A commercial for a senior’s retirement living home this evening brought on an impromptu conversation between my son and I that has me thinking.

The setting for the commercial was the standard, happy and content seniors smiling and laughing and enjoying their golden years. Board games, a communal dining room with a chef that serves “gourmet meals”, lawn bowling and “supervised shopping excursions and outings”. At the same moment both my son and I voiced the sentiment of “I hope to all that’s holy that I never end up in a place like that”. It’s not that it’s a horrible place or that it’s a bad existence… but that’s it, it’s an existence.
There’s the concept that, at that stage of life you’ve worked, you’ve toiled and you’ve earned a time of ease and not having to worry about all the minutiae of life and struggles anymore. No more worrying about meals and bills to pay and chores. Just sit back and enjoy and be taken care of as you wait. For death. For your life to run down and your flame to just extinguish. But let’s think about that… it’s the horrifying sense of being “put out to pasture” that gripped me as I watched the commercial.

My son pointed out that the fact is that in that situation, you would be with everyone else from your peer group. His next remark being that the last time he was in a grouped setting with his peer grouping was high school and that wasn’t all that great. He actually shuddered…
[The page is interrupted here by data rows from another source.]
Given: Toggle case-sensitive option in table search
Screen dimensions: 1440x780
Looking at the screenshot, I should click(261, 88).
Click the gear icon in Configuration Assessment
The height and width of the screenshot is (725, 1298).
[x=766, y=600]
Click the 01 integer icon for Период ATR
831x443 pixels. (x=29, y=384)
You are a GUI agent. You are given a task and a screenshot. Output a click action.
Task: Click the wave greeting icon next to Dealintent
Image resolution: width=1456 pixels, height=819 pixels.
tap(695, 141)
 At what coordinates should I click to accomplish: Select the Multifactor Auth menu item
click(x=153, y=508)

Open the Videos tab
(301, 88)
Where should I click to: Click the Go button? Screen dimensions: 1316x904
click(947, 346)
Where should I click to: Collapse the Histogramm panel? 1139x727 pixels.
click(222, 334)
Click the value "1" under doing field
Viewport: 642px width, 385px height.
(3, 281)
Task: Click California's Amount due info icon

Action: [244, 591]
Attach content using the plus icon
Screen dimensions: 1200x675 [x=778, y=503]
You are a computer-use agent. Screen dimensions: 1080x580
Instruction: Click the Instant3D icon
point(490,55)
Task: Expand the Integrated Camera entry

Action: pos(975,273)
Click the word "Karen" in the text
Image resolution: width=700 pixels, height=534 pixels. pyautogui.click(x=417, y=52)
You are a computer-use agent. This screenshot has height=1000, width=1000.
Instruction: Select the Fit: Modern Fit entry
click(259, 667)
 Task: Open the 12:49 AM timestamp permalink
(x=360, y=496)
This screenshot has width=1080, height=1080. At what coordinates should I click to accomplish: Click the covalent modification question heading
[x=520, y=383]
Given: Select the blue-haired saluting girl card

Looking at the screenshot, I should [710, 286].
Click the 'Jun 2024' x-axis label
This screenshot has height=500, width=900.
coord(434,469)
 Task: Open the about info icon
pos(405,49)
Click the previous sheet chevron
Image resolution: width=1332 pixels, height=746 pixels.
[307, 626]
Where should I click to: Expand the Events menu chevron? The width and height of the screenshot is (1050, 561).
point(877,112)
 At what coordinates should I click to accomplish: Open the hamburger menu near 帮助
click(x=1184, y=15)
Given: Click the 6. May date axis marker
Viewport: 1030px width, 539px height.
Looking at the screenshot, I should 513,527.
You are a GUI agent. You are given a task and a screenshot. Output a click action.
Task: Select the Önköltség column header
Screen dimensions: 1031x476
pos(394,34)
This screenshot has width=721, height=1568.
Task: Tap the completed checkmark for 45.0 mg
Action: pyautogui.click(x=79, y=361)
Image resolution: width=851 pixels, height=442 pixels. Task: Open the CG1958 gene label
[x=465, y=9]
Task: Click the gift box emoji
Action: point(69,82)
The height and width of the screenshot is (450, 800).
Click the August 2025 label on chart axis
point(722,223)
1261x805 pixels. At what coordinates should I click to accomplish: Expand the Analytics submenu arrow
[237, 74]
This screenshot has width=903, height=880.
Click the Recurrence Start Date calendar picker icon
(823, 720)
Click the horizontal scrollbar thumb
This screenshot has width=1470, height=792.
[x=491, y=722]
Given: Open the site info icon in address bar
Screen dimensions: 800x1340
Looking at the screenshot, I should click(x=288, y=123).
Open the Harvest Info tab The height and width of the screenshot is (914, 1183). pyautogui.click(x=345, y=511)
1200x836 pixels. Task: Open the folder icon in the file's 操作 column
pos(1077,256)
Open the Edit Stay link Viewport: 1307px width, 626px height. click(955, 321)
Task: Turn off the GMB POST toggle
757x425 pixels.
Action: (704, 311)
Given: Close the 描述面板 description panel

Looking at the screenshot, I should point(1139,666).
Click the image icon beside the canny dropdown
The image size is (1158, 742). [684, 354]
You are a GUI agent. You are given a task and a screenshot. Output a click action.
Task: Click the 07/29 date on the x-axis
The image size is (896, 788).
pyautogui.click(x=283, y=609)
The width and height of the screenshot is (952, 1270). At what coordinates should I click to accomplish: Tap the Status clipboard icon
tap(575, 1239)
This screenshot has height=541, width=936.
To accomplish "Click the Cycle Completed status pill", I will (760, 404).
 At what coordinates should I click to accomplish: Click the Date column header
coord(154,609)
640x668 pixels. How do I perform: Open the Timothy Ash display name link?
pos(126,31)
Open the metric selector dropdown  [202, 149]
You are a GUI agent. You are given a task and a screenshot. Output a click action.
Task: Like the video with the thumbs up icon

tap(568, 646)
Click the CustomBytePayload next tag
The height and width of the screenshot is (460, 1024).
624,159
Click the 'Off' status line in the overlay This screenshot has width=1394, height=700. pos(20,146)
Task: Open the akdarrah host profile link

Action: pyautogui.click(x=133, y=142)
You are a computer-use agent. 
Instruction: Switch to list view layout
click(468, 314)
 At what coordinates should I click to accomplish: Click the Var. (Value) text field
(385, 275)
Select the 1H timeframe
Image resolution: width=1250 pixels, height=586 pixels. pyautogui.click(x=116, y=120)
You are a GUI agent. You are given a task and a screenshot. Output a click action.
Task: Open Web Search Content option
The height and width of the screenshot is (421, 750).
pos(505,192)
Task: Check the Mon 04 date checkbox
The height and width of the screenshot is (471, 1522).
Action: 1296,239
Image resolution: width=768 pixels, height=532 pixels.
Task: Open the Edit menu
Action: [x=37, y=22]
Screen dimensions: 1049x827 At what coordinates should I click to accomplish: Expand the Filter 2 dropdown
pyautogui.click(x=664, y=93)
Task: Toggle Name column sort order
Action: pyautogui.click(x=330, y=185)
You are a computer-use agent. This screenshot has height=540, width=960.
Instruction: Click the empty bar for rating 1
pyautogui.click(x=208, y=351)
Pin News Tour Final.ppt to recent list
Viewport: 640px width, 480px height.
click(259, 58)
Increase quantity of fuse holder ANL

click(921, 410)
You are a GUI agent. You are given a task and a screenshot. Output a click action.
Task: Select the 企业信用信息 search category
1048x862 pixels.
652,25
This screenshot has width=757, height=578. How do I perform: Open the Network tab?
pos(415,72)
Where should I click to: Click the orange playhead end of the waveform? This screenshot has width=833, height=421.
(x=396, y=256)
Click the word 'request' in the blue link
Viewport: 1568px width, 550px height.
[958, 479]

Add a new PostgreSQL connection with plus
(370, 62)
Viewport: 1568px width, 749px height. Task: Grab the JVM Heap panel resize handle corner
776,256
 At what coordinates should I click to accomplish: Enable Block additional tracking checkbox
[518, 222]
Which begs the question; where are all the seniors with ear tunnels, tattoos and nose piercings in that commercial? I watched the people in the setting and thought how I wouldn’t want to spend every day, day after day, with people that I wouldn’t choose to spend time with now. Did all these people change as they aged? Were they homogenized by the years to the point that they just exist together in the end regardless of whether or not they would have ever chosen to socialize at any other stage in their lives? Do they look around and think “why am I having dinner with these people?” Or, almost worse, does that not even matter? Have they lost who they were?

It’s a sadness that pervades me when I think about someone living out a life of seeming surrender. Surrender to not living how they want or true to who they are. Of giving up. That, to me, is worse than the inevitable end they’re all whittling their time away towards.